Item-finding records
■ ■ ■
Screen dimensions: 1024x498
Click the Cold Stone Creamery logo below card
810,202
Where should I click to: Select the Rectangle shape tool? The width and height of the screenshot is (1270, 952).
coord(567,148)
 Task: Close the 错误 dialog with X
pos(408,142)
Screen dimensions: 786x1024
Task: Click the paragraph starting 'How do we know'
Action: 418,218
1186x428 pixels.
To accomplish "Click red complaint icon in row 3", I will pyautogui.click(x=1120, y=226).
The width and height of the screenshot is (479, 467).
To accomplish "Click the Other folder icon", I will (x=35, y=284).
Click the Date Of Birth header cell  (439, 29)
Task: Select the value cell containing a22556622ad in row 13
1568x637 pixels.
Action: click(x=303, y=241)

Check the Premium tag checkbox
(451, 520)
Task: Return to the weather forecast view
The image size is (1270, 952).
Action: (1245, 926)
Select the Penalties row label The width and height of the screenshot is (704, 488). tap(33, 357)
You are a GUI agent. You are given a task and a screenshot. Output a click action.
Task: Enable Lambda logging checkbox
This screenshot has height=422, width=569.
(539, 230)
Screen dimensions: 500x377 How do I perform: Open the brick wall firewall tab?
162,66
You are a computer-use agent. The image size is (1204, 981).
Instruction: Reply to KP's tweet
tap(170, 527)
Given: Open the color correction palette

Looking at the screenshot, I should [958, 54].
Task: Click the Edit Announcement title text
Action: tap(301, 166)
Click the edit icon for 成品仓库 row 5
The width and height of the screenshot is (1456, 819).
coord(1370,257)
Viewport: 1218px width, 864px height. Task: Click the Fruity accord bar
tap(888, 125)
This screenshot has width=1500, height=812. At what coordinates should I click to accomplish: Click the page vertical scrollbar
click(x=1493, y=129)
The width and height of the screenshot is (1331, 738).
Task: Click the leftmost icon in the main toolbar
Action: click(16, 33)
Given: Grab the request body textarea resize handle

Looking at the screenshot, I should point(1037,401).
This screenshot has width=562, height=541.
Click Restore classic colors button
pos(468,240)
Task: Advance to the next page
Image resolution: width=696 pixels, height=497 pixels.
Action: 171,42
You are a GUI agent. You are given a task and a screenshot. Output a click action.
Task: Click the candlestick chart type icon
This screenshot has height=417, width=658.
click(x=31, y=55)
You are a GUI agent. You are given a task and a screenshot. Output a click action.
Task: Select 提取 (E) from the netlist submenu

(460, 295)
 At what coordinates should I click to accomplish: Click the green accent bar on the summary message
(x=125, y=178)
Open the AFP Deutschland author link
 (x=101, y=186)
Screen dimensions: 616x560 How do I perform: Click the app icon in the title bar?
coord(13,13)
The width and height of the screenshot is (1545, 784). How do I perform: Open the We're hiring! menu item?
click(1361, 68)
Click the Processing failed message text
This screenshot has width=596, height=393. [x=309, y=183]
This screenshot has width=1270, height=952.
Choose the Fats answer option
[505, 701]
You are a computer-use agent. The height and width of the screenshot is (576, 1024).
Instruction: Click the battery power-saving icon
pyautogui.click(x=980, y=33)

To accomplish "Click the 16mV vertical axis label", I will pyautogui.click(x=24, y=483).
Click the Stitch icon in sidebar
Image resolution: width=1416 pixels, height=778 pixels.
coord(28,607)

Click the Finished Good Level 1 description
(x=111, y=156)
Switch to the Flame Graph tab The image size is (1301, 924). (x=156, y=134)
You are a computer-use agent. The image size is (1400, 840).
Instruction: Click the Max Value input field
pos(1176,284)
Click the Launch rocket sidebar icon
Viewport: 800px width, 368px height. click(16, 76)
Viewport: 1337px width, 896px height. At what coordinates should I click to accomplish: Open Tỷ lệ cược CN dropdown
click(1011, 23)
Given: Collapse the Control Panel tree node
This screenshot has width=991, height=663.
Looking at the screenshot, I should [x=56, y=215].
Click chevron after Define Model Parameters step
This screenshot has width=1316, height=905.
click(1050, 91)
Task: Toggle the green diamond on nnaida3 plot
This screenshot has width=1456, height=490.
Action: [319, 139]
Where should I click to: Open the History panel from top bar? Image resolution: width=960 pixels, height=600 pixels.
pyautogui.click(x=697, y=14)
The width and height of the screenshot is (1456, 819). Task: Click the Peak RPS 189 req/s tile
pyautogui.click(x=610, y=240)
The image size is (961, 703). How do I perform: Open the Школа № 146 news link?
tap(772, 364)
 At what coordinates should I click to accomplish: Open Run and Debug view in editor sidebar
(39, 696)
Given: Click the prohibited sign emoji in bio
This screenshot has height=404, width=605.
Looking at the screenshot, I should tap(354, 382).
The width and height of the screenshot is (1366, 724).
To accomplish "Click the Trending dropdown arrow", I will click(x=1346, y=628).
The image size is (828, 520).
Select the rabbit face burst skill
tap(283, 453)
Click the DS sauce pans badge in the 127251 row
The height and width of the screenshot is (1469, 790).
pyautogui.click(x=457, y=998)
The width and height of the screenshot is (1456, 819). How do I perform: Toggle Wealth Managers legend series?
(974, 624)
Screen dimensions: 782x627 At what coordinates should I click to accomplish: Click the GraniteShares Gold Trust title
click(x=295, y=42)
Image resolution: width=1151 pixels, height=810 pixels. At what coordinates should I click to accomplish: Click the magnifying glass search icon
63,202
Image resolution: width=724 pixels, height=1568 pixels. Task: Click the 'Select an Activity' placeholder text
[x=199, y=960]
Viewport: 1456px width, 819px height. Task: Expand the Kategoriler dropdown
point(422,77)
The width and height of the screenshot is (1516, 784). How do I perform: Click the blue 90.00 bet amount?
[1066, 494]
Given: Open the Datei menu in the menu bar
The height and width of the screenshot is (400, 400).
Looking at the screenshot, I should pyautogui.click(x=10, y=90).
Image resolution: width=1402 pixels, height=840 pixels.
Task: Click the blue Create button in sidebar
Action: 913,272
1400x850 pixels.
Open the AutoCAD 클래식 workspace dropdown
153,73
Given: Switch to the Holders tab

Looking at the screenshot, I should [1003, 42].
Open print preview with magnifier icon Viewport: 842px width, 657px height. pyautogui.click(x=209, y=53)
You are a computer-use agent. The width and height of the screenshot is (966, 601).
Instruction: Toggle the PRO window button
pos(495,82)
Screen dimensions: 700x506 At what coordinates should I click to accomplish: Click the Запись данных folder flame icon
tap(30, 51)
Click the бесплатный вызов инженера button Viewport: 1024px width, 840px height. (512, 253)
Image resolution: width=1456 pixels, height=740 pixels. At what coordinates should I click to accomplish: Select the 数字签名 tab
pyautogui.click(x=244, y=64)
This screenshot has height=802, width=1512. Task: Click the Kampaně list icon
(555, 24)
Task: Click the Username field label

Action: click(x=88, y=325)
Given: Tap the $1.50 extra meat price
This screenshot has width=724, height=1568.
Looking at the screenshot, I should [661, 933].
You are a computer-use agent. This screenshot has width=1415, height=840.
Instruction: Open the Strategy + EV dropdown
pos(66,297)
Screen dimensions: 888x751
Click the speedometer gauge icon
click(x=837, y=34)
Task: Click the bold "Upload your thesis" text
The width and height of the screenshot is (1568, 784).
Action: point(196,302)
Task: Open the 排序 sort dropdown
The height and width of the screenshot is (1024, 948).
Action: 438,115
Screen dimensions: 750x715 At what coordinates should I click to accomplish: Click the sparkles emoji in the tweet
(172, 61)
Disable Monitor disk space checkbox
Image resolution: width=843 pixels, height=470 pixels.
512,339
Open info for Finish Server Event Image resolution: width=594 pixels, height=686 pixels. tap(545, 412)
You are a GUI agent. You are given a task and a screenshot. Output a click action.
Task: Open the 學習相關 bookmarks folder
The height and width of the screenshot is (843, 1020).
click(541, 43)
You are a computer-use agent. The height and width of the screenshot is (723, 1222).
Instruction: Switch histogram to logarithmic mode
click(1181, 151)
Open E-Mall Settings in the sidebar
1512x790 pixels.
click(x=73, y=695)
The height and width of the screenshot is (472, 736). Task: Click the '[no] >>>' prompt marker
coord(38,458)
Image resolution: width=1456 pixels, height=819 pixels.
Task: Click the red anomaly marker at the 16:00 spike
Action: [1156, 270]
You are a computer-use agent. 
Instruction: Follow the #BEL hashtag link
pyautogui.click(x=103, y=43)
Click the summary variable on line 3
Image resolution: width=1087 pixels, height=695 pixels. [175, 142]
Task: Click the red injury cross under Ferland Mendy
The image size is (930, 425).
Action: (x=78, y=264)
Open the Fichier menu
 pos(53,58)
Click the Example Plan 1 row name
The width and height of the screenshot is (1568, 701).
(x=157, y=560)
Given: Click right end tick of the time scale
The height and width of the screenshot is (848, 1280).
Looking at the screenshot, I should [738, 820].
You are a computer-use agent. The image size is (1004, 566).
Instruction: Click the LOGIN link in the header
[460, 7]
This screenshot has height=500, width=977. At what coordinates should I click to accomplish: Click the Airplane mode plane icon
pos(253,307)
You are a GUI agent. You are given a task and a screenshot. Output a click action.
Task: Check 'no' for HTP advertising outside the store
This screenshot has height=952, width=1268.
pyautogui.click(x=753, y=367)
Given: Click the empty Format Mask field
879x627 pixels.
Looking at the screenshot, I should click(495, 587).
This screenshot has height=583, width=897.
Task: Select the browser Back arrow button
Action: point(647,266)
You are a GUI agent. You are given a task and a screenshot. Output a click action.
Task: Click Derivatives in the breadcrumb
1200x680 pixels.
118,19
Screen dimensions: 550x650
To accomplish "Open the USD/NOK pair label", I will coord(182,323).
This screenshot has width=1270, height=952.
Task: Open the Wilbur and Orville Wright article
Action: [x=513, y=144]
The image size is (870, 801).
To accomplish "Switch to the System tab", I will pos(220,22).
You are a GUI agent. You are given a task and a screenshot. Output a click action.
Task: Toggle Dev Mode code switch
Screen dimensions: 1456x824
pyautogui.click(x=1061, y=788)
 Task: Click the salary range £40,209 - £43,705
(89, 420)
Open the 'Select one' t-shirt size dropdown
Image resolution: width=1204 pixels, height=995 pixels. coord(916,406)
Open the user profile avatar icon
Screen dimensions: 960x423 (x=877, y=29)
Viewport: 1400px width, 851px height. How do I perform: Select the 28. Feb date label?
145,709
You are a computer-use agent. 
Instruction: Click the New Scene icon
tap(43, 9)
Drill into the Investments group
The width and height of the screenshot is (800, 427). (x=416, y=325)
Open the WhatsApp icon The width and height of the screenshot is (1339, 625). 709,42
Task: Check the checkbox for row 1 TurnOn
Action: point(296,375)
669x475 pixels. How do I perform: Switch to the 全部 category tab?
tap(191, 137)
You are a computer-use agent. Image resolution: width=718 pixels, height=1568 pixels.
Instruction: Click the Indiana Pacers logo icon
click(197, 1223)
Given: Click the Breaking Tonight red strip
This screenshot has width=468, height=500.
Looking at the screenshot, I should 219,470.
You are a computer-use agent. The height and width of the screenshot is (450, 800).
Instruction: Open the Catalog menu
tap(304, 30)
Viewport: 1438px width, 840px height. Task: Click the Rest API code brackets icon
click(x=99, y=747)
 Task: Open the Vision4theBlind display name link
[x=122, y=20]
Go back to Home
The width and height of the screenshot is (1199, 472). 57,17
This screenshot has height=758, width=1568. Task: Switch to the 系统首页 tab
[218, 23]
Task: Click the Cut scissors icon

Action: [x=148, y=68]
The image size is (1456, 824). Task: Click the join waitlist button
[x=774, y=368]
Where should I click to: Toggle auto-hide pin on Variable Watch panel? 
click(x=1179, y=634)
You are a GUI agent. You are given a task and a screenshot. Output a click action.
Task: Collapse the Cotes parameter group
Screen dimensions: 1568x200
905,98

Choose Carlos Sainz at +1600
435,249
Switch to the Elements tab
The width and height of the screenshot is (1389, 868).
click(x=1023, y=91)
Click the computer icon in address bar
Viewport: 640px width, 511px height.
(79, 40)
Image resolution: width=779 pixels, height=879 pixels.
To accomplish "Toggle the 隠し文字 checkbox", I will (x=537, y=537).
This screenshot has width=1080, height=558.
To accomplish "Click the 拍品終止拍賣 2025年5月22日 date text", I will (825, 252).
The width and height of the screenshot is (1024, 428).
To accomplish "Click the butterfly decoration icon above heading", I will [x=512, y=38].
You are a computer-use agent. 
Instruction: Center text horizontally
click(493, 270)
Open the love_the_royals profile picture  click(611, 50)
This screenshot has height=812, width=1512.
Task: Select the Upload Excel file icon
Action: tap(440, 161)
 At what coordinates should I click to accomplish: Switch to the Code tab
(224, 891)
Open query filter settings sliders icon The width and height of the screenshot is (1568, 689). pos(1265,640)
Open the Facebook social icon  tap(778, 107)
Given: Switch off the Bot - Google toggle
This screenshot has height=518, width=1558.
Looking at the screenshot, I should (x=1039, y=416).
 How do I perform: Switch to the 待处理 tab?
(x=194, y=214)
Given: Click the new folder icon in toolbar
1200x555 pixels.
■ ■ ■
- [Your goal]:
Output the lines of the records from the one containing "Screen dimensions: 616x560" through the one containing "will click(x=1346, y=628).", both included, as a JSON list of strings with one string per line. Omit blank lines.

- [Response below]:
[
  "Screen dimensions: 616x560 How do I perform: Click the app icon in the title bar?",
  "coord(13,13)",
  "The width and height of the screenshot is (1545, 784). How do I perform: Open the We're hiring! menu item?",
  "click(1361, 68)",
  "Click the Processing failed message text",
  "This screenshot has width=596, height=393. [x=309, y=183]",
  "This screenshot has width=1270, height=952.",
  "Choose the Fats answer option",
  "[505, 701]",
  "You are a computer-use agent. The height and width of the screenshot is (576, 1024).",
  "Instruction: Click the battery power-saving icon",
  "pyautogui.click(x=980, y=33)",
  "To accomplish \"Click the 16mV vertical axis label\", I will pyautogui.click(x=24, y=483).",
  "Click the Stitch icon in sidebar",
  "Image resolution: width=1416 pixels, height=778 pixels.",
  "coord(28,607)",
  "Click the Finished Good Level 1 description",
  "(x=111, y=156)",
  "Switch to the Flame Graph tab The image size is (1301, 924). (x=156, y=134)",
  "You are a computer-use agent. The image size is (1400, 840).",
  "Instruction: Click the Max Value input field",
  "pos(1176,284)",
  "Click the Launch rocket sidebar icon",
  "Viewport: 800px width, 368px height. click(16, 76)",
  "Viewport: 1337px width, 896px height. At what coordinates should I click to accomplish: Open Tỷ lệ cược CN dropdown",
  "click(1011, 23)",
  "Given: Collapse the Control Panel tree node",
  "This screenshot has width=991, height=663.",
  "Looking at the screenshot, I should [x=56, y=215].",
  "Click chevron after Define Model Parameters step",
  "This screenshot has width=1316, height=905.",
  "click(1050, 91)",
  "Task: Toggle the green diamond on nnaida3 plot",
  "This screenshot has width=1456, height=490.",
  "Action: [319, 139]",
  "Where should I click to: Open the History panel from top bar? Image resolution: width=960 pixels, height=600 pixels.",
  "pyautogui.click(x=697, y=14)",
  "The width and height of the screenshot is (1456, 819). Task: Click the Peak RPS 189 req/s tile",
  "pyautogui.click(x=610, y=240)",
  "The image size is (961, 703). How do I perform: Open the Школа № 146 news link?",
  "tap(772, 364)",
  " At what coordinates should I click to accomplish: Open Run and Debug view in editor sidebar",
  "(39, 696)",
  "Given: Click the prohibited sign emoji in bio",
  "This screenshot has height=404, width=605.",
  "Looking at the screenshot, I should tap(354, 382).",
  "The width and height of the screenshot is (1366, 724).",
  "To accomplish \"Click the Trending dropdown arrow\", I will click(x=1346, y=628)."
]